# Using Tube Lenses with Infinity Corrected Objectives

In order to create an image with an infinity corrected objective, a tube lens must be used to focus the image. One advantage to using an infinity corrected objective with a tube lens is that there can be a space between the objective and tube lens. The space allows additional optical components to be inserted into the system, such as optical filters or beamsplitters. The distance between the objective and the tube lens (L) can be varied, but this will affect the image field diameter (∅). Equations 1 and 2 are approximation formulas to determine the relation between ∅ and L.

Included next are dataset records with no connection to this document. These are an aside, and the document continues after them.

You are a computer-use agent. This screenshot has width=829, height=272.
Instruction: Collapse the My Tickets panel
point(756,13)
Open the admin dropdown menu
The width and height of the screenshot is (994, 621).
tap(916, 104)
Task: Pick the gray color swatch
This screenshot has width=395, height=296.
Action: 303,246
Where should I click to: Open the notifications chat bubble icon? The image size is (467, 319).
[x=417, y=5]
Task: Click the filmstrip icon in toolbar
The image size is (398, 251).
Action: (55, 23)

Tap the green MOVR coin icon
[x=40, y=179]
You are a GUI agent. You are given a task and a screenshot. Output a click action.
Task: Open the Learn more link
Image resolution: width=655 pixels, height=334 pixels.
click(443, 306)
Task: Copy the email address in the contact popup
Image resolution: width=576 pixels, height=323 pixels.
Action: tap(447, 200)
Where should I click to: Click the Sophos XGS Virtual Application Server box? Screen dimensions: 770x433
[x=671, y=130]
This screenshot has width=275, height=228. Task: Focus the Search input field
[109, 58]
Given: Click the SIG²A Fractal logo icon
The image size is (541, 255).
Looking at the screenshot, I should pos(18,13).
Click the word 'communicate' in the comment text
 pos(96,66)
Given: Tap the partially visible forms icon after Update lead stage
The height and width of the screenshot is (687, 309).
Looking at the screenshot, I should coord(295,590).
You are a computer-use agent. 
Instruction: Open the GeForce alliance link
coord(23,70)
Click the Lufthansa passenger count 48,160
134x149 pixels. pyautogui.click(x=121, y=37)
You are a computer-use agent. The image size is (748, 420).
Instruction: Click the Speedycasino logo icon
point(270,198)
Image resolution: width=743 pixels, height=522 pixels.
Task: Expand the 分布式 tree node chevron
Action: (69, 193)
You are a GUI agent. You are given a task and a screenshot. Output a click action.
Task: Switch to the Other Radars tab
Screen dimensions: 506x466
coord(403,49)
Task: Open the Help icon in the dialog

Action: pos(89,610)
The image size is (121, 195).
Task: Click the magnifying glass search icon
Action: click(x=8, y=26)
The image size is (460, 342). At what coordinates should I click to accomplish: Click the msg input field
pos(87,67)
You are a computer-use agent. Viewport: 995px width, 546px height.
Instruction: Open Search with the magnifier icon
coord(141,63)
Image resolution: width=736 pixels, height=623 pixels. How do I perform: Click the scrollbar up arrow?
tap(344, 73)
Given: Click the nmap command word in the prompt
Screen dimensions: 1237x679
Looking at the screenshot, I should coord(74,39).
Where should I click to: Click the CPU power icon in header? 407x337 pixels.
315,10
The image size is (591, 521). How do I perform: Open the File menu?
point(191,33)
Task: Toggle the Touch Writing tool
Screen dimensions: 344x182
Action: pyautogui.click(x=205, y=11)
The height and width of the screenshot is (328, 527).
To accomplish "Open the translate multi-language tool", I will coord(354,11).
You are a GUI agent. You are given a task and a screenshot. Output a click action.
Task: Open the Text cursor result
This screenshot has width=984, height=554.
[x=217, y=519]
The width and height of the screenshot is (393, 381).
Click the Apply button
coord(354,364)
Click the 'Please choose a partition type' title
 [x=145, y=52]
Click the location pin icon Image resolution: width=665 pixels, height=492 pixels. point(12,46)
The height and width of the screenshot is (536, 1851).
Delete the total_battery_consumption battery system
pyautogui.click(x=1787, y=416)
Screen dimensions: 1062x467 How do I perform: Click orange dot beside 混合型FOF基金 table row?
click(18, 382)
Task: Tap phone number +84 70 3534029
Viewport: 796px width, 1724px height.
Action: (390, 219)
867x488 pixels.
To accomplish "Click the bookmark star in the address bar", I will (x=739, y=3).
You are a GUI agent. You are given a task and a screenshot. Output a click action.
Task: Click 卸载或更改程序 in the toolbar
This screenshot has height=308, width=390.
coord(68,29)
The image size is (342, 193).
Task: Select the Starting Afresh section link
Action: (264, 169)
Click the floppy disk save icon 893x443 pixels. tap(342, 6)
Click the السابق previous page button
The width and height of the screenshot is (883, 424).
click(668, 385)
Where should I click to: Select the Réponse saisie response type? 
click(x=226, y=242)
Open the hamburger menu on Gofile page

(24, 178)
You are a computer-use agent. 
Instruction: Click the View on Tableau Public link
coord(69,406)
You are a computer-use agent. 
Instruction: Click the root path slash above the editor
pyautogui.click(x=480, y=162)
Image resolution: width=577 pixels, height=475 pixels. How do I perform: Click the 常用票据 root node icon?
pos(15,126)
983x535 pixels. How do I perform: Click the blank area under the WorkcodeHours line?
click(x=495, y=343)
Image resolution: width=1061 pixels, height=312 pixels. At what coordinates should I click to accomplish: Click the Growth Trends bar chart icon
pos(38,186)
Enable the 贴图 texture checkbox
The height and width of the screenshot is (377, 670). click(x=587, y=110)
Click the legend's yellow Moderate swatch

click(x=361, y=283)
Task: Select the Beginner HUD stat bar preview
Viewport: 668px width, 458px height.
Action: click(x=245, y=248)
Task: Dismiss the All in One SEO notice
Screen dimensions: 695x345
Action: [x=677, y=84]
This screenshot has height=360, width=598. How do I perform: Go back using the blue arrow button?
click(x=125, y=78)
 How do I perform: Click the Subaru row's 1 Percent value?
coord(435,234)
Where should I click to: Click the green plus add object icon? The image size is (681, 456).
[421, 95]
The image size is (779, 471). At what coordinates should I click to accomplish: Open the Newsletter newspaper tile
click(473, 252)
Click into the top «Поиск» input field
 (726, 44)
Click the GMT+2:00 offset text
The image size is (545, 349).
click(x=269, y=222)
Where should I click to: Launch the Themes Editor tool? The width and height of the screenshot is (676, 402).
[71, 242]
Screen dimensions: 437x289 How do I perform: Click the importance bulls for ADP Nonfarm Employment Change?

**(1)**$$ ∅_1 \left[ \text{mm} \right] = 2 F_1 \cdot \text{NA} $$

**(2)**$$ L \left[ \text{mm} \right] = \frac{\left(∅_2 - ∅_1 \right) F_2}{∅} $$

Where,

∅_{1} (mm) is the exit pupil diameter of the objective

∅_{2} (mm) is the entrance pupil of the tube lens

F_{1} (mm) is the focal length of the objective

F_{2} (mm) is the focal length of the tube lens

NA is the Numerical Aperture of the objective

## Application Example

**Question:** Using an M Plan APO 10X objective (#46-144), MT-1 tube lens (#54-774), and a 2/3” sensor camera, what is the maximum spacing between the tube lens and objective without vignetting?

**Answer:** The focal length of the objective (F_{1}) is 20mm and NA is 0.28, so the exit pupil diameter can be calculated:

**(3)**$$ ∅_1 = 2 \cdot 20 \text{mm} \cdot 0.28 = 11.2 \text{mm} $$

A 2/3” image sensor features an 11mm diagonal, therefore ∅ needs to be at least 11mm. The focal length of the MT-1 tube lens is 200mm and the entrance pupil diameter is 24mm. Therefore,

**(4)**$$ L = \frac{ \left( 24 \text{mm} - 11.2 \text{mm} \right) 200 \text{mm} }{11 \text{mm}} = 232.7 \text{mm}$$

As long as the spacing between the tube lens and objective is less than 232.7mm, there will be no vignetting.